Así pues, necesitamos ensimismarnos bien con el valor que tiene la afirmación de que el cristianismo «es» un acontecimiento; no que «fue» un acontecimiento, no que «ha sido» un acontecimiento, sino que lo «es»: ahora. La compañía - forma visible de la permanencia de Cristo- o bien es un acontecimiento es una «nada» que se soporta o de la cual nos adueñamos.
Nuestra responsabilidad
Dado que el acontecimiento es un método, nuestra responsabilidad, nuestra respuesta, consiste en la virtud de la obediencia: obediencia a la concreta forma histórica en la que se nos ha planteado y se nos continúa planteando el acontecimiento.
Hace falta, pues, seguir de manera obediente a la jerarquía de esa concreta forma histórica.

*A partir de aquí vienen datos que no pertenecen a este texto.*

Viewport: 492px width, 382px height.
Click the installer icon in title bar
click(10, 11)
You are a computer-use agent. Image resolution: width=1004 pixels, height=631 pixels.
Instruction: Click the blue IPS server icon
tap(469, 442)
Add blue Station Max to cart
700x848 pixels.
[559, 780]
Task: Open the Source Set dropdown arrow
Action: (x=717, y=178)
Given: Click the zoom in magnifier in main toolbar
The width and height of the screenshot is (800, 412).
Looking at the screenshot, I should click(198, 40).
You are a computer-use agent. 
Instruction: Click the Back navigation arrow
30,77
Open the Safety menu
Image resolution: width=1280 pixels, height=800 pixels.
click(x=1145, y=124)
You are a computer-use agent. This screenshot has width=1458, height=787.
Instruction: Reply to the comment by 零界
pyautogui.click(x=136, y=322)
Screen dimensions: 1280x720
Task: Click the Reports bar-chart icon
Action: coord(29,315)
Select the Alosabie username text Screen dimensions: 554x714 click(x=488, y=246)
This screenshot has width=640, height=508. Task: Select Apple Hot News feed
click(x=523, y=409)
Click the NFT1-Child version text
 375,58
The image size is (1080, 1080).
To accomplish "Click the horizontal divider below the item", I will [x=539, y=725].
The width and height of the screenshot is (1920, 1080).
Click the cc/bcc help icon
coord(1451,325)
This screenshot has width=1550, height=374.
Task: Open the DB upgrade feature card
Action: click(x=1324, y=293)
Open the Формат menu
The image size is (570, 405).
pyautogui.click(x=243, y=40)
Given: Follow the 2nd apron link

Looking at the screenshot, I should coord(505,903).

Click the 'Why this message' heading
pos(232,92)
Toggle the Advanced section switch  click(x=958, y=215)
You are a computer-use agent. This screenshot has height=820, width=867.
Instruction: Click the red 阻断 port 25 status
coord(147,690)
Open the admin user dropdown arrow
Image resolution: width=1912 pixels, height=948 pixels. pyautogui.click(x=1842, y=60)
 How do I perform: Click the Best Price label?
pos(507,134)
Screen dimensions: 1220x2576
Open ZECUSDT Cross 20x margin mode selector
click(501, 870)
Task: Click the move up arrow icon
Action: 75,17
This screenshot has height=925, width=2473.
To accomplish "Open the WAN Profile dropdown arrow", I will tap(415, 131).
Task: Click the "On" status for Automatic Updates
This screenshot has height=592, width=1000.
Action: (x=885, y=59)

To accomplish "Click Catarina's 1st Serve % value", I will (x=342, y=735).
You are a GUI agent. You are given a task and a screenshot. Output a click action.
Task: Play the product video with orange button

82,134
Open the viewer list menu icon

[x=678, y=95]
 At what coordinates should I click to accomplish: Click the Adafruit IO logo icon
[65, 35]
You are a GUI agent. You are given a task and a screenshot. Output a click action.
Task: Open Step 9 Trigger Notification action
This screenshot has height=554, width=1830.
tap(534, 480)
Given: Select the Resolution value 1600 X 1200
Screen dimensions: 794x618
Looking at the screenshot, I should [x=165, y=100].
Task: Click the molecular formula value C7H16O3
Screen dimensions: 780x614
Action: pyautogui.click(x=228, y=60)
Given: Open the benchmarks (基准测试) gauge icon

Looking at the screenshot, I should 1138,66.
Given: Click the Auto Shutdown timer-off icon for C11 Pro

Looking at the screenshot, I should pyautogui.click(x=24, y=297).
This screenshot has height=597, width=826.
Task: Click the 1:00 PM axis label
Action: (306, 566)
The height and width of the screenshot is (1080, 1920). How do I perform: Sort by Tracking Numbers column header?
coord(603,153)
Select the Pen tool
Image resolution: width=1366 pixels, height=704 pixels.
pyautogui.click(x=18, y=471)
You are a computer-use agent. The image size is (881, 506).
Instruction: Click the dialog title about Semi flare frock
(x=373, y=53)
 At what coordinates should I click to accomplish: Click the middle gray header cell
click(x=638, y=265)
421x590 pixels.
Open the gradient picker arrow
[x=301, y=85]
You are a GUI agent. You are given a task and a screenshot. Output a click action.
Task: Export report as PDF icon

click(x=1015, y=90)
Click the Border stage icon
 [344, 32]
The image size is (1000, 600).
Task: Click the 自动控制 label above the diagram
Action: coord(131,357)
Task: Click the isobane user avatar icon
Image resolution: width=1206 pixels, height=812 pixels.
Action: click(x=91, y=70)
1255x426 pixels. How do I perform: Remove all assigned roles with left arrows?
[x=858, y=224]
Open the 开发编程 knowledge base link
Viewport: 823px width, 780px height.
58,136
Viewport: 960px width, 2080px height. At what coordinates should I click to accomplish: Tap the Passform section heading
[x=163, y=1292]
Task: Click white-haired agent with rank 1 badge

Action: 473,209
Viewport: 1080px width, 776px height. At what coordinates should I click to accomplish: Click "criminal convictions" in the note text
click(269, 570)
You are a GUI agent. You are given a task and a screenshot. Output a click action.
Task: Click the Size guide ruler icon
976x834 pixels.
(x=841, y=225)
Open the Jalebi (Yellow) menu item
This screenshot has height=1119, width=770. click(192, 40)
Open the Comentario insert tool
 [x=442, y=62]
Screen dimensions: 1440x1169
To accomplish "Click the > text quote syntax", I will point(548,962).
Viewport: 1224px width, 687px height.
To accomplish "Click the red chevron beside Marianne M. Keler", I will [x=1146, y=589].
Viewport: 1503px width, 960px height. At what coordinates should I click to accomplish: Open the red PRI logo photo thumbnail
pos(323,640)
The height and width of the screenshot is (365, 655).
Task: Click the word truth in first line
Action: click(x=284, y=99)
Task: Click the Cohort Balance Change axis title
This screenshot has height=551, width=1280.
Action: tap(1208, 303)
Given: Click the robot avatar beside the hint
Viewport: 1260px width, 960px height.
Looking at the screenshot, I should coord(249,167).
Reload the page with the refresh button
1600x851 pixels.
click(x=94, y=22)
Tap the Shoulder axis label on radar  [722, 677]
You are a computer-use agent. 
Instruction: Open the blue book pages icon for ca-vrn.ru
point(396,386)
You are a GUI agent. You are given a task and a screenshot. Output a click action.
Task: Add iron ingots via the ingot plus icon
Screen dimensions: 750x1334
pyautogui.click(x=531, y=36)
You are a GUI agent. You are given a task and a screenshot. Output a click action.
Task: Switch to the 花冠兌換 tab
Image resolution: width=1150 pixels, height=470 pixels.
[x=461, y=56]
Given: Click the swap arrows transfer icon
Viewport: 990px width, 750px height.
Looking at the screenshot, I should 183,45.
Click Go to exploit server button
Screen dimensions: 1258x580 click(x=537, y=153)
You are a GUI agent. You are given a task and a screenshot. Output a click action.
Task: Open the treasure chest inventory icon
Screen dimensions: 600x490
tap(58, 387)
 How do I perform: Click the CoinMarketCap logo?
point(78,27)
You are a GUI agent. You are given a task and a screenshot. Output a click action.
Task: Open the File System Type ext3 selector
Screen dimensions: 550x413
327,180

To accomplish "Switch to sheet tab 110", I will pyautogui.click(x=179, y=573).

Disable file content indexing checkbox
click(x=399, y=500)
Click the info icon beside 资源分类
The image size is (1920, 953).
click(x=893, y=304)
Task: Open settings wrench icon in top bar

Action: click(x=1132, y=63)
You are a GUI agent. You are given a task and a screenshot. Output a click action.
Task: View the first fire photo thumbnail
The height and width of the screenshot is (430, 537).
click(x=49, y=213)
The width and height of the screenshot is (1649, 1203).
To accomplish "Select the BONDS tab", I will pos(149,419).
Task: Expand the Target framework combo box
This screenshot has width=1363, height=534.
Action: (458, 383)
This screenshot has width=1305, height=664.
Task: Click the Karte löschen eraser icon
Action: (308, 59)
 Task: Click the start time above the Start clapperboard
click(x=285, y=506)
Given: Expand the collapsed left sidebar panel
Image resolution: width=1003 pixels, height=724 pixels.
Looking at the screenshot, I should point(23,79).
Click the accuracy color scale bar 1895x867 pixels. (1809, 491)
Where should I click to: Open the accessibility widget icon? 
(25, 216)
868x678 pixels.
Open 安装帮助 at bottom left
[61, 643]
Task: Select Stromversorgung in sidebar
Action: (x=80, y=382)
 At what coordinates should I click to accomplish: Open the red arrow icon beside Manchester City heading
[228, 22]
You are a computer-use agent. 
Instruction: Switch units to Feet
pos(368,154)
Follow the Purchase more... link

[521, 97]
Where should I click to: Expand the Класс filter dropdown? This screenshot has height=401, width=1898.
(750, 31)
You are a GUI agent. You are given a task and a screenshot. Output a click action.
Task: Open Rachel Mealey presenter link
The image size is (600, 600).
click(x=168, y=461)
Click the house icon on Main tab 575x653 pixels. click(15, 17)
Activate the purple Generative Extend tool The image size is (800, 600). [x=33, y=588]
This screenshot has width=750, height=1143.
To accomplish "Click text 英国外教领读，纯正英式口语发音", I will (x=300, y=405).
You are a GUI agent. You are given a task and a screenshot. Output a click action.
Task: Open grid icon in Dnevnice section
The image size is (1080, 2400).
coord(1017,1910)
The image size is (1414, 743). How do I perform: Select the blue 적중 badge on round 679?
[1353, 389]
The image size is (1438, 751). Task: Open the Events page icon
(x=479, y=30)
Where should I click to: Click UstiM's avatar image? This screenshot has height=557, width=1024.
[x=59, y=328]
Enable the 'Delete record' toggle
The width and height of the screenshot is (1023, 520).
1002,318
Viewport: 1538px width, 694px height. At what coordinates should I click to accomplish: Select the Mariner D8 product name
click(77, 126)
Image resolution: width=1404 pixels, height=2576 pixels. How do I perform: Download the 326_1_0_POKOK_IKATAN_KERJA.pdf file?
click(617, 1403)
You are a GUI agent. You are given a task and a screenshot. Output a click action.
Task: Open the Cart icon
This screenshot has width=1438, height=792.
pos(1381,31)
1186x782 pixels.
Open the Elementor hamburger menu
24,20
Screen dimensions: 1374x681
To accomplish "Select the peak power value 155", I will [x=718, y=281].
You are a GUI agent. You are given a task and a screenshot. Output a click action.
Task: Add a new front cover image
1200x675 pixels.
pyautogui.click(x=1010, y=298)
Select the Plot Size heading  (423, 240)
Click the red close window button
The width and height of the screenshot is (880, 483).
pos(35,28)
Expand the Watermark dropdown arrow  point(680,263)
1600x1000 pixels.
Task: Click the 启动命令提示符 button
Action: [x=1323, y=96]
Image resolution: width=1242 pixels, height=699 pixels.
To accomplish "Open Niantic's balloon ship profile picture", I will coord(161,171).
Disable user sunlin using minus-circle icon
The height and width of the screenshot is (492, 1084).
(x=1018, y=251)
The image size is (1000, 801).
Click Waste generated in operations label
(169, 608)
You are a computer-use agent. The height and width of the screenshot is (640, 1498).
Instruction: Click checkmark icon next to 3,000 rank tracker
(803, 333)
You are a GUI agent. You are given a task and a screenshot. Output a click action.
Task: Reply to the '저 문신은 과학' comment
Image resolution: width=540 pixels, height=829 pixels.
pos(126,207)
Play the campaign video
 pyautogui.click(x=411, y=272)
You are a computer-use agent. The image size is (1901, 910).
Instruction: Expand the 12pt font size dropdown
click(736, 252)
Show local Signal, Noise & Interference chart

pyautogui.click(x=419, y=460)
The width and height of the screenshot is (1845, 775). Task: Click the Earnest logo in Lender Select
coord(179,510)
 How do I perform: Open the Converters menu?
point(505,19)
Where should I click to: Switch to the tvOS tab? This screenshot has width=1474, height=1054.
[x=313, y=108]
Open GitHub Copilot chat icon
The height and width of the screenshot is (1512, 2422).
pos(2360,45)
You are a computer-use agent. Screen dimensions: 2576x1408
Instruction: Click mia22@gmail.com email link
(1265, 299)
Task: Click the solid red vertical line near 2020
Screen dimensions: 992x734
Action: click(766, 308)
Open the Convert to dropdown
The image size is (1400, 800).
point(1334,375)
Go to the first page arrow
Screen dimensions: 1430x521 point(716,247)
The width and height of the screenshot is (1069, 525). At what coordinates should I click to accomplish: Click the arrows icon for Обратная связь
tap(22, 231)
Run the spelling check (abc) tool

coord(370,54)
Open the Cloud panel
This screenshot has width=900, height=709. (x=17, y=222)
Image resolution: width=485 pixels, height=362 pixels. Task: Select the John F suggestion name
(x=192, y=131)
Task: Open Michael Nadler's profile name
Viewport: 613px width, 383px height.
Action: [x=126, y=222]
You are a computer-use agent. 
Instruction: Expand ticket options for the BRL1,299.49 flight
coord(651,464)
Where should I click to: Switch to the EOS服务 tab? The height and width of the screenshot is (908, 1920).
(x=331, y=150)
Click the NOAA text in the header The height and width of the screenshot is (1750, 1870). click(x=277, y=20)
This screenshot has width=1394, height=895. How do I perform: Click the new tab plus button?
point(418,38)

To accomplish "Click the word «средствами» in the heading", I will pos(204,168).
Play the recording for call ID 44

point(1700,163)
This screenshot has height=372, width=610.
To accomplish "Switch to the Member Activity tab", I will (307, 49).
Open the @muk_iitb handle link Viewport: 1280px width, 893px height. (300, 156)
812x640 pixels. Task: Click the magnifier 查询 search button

Porque el error fundamental es, efectivamente, preferir la propia interpretación de las cosas a lo que dice la autoridad o tomar sencillamente como pretexto lo que ésta dice para hacer nuestro propio discurso. Así no se aprenderá nada nuevo. Quien quiere afirmar su propia interpretación no afirma nada nuevo. Pues lo nuevo es un carisma.
El carisma y la unidad
El carisma es esencialmente un don que hace el Espíritu a una persona. Quien sigue a un carisma siempre le añade su propia coloración y así, de riqueza en riqueza, se desarrolla la unidad de la compañía. Si la compañía no es unitaria, no se añade riqueza a riqueza sino que se deshace y se dispersa todo. Quien es llamado a formar parte de la compañía que nace de un carisma, la enriquece con la forma característica de su propio carisma (porque cada uno tiene su carisma) sólo si tiende a la unidad. Porque la compañía crece en una variedad infinita de carismas cuando éstos son portados dentro de la compañía y afirmados en la unidad de la compañía misma. Si no obedecemos a la unidad, desaparecen incluso como carismas personales.
El carisma personal es la contribución que da la persona al designio total que ha suscitado el Espíritu mediante el carisma originario. Llamado a adherirte al carisma originario, tú ofreces con tu carisma una contribución para completar el designio de la unidad. Por eso la verdadera afirmación del propio carisma es la obediencia, es decir, la adhesión a la unidad, la contribución a la unidad.
¿ Cómo puedo saber si obedezco no? Si lo que se me dice se convierte en principio y criterio para pensar, juzgar, valorar y decidir.
La disponibilidad para la corrección es el gran test que indica que yo no quiero afirmarme a mí mismo, sino afirmar el Ideal, es decir, la unidad (cfr. Jn 17,24).